To be done.
Reproduce the lines of the records starting at the line containing "Image resolution: width=1037" and ending at the line containing "click(374, 455)", including both of those lines.

════════════════

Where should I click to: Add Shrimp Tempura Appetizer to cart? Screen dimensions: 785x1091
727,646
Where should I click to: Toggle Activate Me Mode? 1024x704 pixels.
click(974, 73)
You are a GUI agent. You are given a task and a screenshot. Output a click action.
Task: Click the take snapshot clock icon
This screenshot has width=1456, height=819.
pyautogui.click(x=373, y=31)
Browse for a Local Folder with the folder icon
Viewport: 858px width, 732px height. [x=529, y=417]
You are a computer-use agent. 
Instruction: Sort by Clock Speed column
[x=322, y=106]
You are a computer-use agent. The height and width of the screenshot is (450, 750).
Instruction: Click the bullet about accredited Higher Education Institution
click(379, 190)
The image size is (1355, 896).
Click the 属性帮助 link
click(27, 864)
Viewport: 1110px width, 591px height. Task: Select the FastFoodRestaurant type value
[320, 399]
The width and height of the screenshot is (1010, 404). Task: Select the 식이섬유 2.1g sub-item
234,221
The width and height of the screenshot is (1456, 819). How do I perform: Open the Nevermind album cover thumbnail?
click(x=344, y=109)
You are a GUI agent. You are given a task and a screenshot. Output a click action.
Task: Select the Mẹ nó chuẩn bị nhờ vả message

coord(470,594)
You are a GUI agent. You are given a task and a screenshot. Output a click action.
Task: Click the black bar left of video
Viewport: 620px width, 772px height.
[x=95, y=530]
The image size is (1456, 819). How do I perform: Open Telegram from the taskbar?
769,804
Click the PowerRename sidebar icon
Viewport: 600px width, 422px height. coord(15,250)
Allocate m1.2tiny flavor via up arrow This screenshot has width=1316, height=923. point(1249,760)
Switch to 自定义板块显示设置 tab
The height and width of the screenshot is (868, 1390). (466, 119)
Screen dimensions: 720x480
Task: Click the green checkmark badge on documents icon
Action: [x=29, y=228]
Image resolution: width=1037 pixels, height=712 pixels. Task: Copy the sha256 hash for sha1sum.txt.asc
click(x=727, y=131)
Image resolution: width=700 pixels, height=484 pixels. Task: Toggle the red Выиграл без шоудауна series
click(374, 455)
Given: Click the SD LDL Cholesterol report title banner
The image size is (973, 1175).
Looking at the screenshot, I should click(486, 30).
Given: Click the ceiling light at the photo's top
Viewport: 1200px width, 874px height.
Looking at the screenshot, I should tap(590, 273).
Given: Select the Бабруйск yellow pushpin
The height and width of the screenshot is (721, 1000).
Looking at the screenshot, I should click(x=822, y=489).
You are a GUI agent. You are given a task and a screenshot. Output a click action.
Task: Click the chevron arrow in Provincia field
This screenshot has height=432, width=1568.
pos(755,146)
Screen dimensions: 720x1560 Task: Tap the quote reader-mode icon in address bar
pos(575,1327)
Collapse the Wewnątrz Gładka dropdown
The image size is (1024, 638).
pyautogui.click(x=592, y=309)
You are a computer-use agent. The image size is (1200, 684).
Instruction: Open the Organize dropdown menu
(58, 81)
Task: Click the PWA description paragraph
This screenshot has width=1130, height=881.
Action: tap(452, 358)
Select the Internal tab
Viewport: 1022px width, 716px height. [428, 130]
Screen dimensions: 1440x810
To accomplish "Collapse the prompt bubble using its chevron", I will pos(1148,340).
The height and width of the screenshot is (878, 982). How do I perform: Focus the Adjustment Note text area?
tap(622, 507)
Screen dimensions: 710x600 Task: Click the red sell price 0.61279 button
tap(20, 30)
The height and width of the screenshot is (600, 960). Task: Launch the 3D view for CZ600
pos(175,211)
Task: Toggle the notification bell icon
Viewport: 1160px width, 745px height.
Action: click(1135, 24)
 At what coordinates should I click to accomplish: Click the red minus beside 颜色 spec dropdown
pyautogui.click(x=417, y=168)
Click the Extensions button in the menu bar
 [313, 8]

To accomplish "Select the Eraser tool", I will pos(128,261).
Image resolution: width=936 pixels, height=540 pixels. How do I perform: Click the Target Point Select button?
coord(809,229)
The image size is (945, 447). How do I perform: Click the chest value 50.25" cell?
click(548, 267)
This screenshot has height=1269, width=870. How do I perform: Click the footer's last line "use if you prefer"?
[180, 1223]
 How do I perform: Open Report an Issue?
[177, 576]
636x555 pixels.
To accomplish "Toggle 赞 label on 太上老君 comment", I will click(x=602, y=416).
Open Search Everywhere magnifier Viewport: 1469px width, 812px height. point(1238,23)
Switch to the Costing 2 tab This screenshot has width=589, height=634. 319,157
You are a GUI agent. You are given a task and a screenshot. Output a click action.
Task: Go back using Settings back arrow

════════════════

Correct answer.
Image resolution: width=1037 pixels, height=712 pixels. Task: Copy the sha256 hash for sha1sum.txt.asc
click(x=727, y=131)
Image resolution: width=700 pixels, height=484 pixels. Task: Toggle the red Выиграл без шоудауна series
click(374, 455)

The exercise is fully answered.